> Requirement
List every line of the records below that contains the string "return", treating case as significant.

Stored records

↓↓↓

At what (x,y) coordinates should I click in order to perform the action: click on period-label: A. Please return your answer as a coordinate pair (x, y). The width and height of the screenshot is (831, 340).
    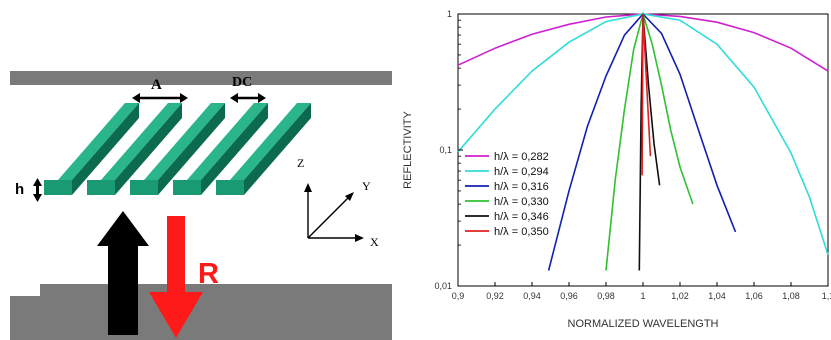
    Looking at the image, I should click on (156, 85).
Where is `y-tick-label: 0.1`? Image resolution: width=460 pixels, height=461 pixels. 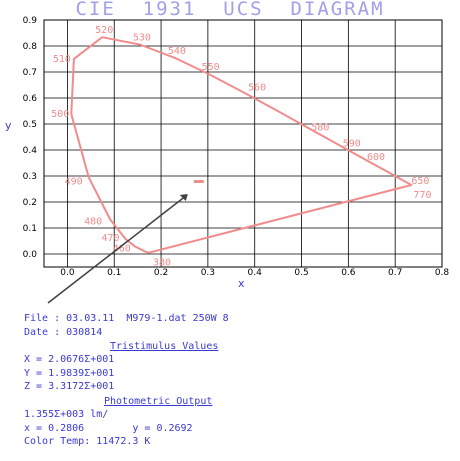 y-tick-label: 0.1 is located at coordinates (30, 229).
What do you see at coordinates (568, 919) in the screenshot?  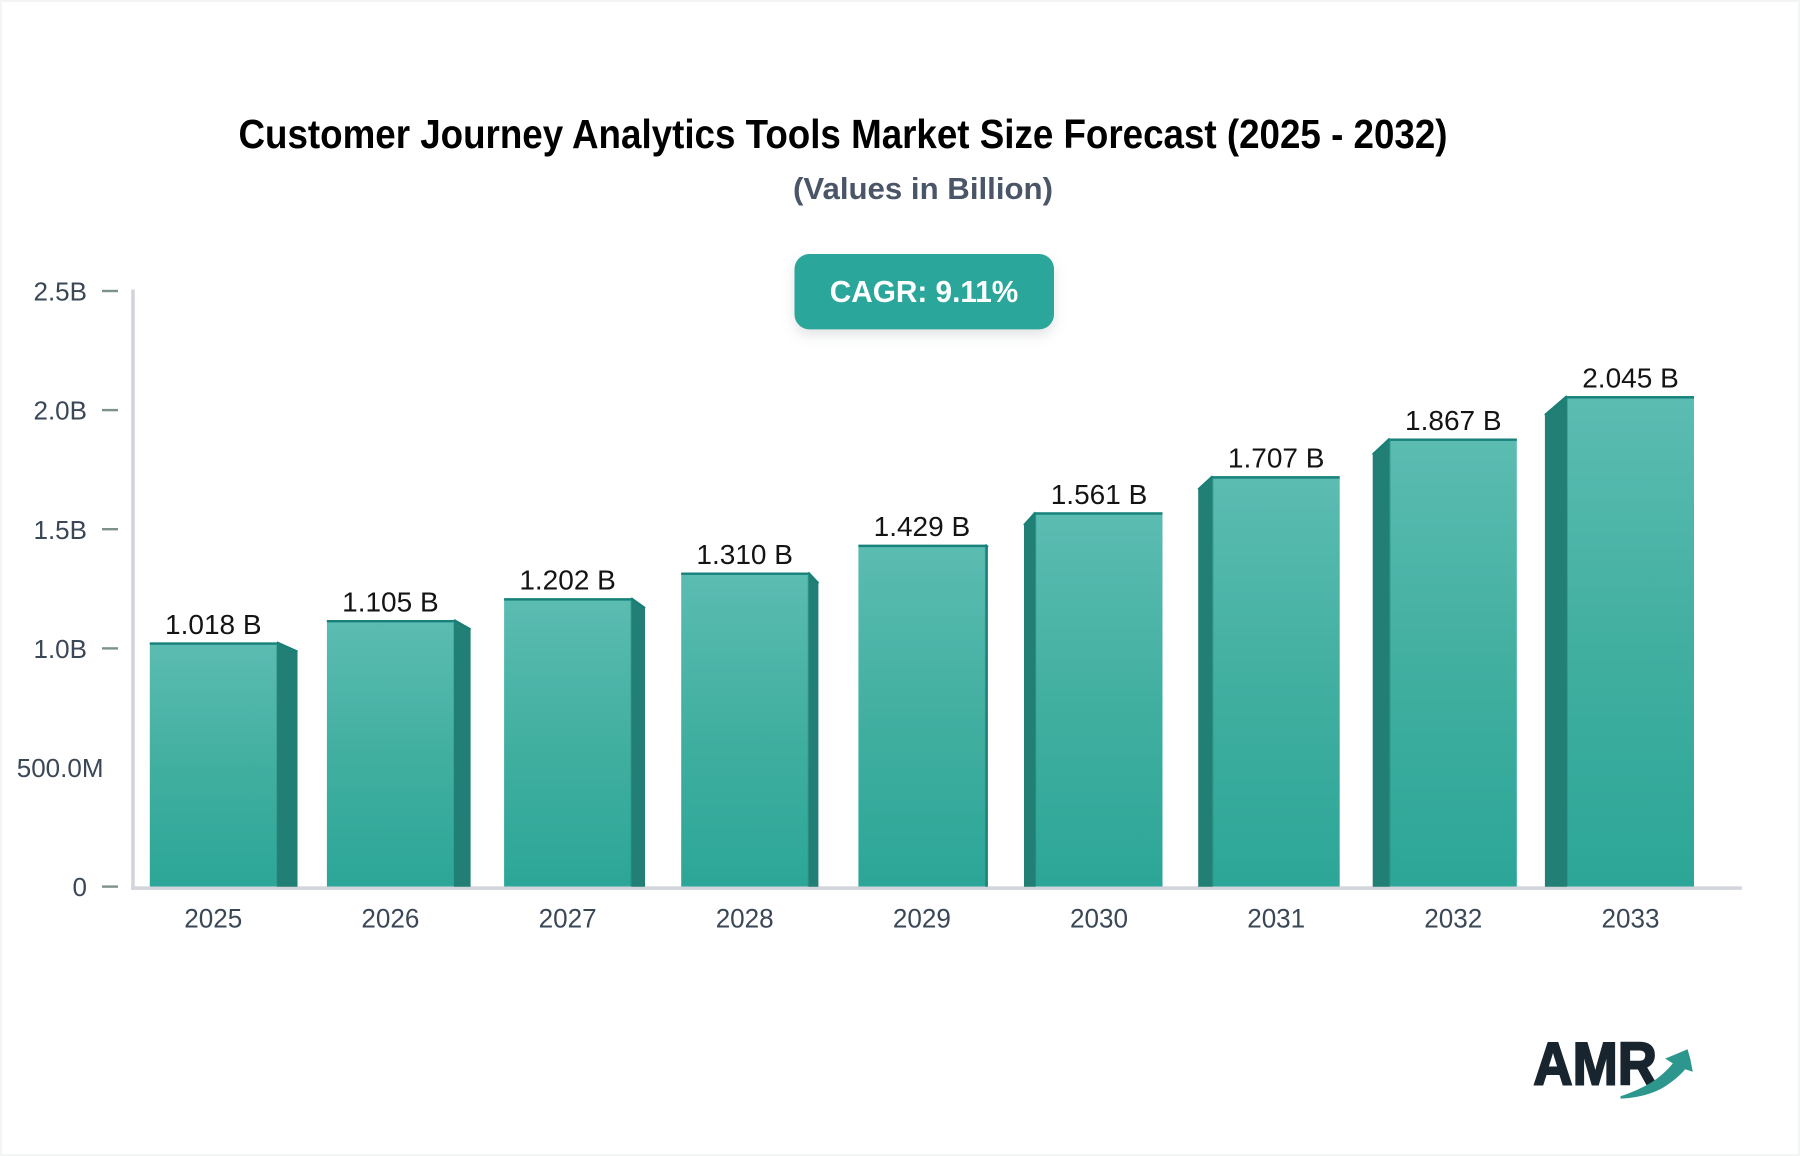 I see `svg-text: 2027` at bounding box center [568, 919].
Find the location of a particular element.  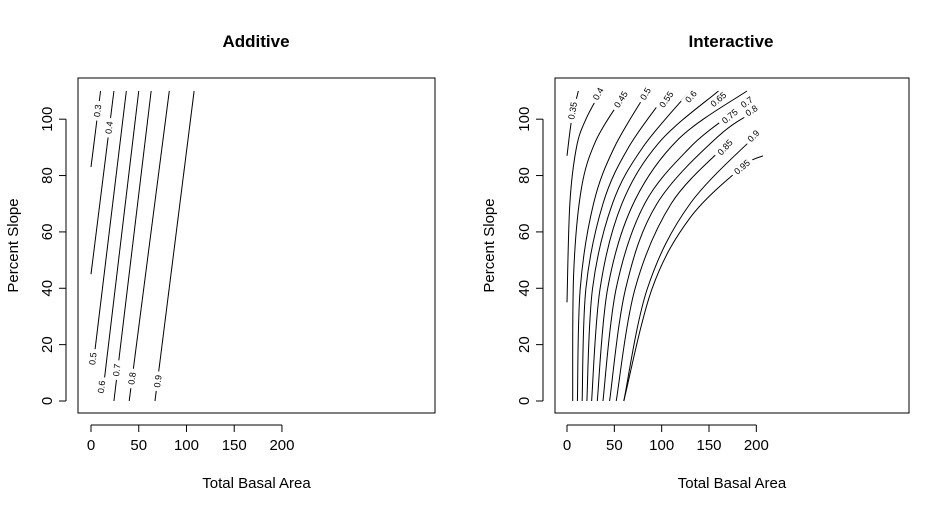

contour-label: 0.5 is located at coordinates (92, 359).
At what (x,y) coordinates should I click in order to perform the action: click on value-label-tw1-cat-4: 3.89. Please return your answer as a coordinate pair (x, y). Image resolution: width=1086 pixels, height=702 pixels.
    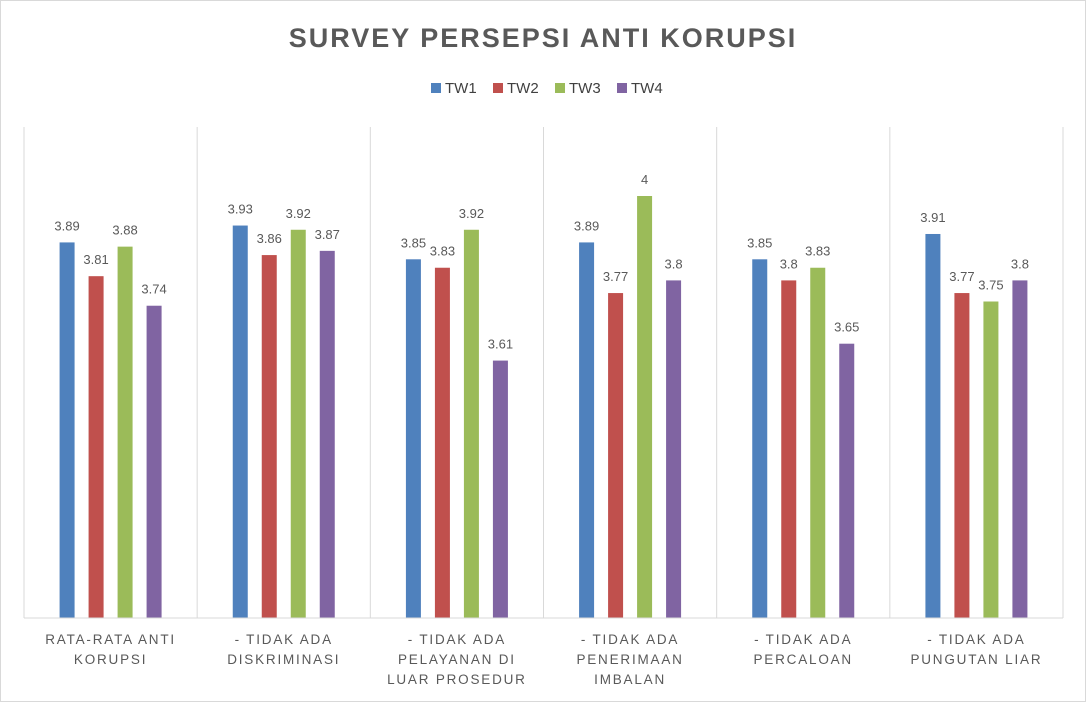
    Looking at the image, I should click on (586, 226).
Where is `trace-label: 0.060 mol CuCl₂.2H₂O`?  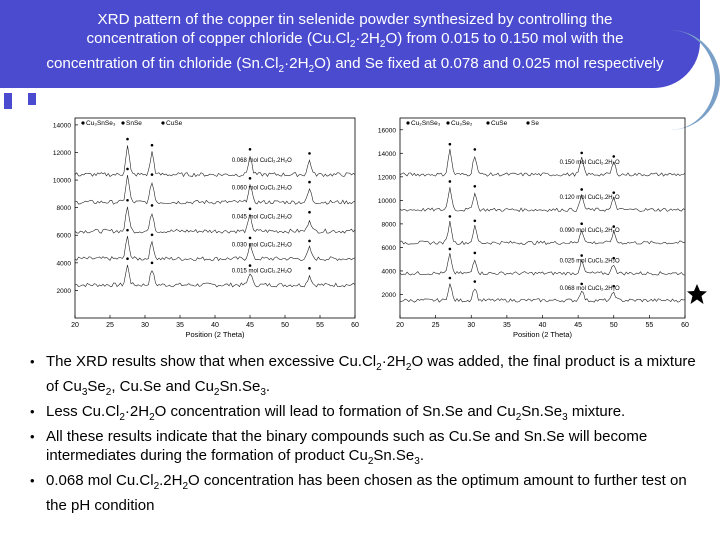
trace-label: 0.060 mol CuCl₂.2H₂O is located at coordinates (262, 189).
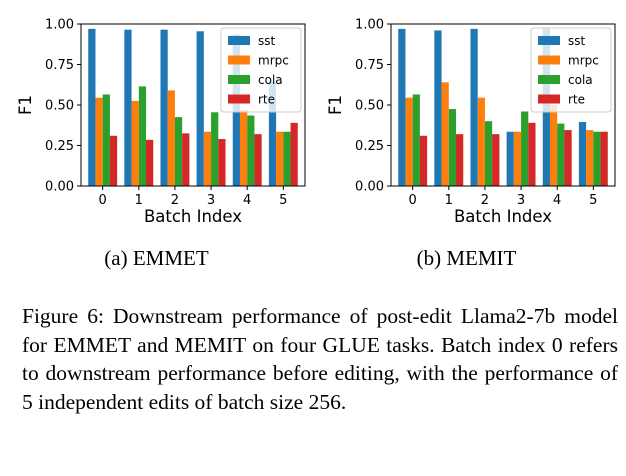 The image size is (626, 476). Describe the element at coordinates (156, 258) in the screenshot. I see `subcaption-emmet: (a) EMMET` at that location.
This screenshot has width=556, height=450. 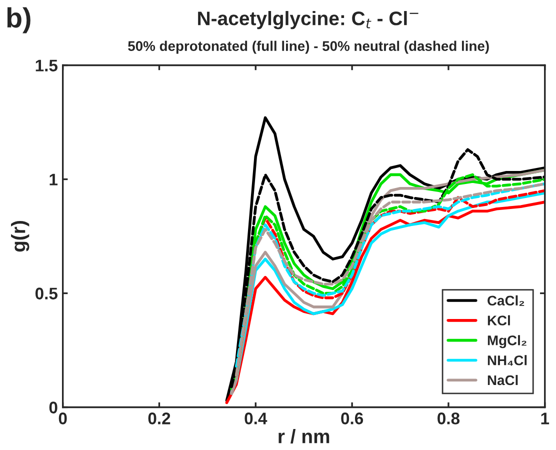 What do you see at coordinates (47, 66) in the screenshot?
I see `y-tick-label: 1.5` at bounding box center [47, 66].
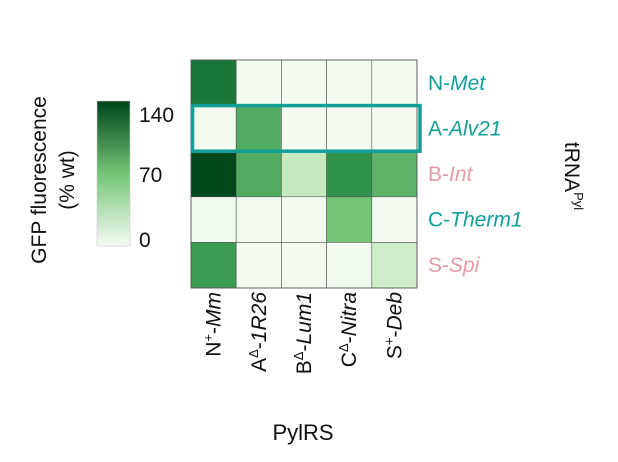 The height and width of the screenshot is (462, 618). Describe the element at coordinates (350, 314) in the screenshot. I see `column-label-name: Nitra` at that location.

↑↑↑

> Completed task
At what (x,y) coordinates should I click in order to perform the action: click on period-label: A. Please return your answer as a coordinate pair (x, y). The width and height of the screenshot is (831, 340).
At what (x,y) coordinates should I click in order to perform the action: click on value-label-tw1-cat-4: 3.89. Please return your answer as a coordinate pair (x, y). Image resolution: width=1086 pixels, height=702 pixels.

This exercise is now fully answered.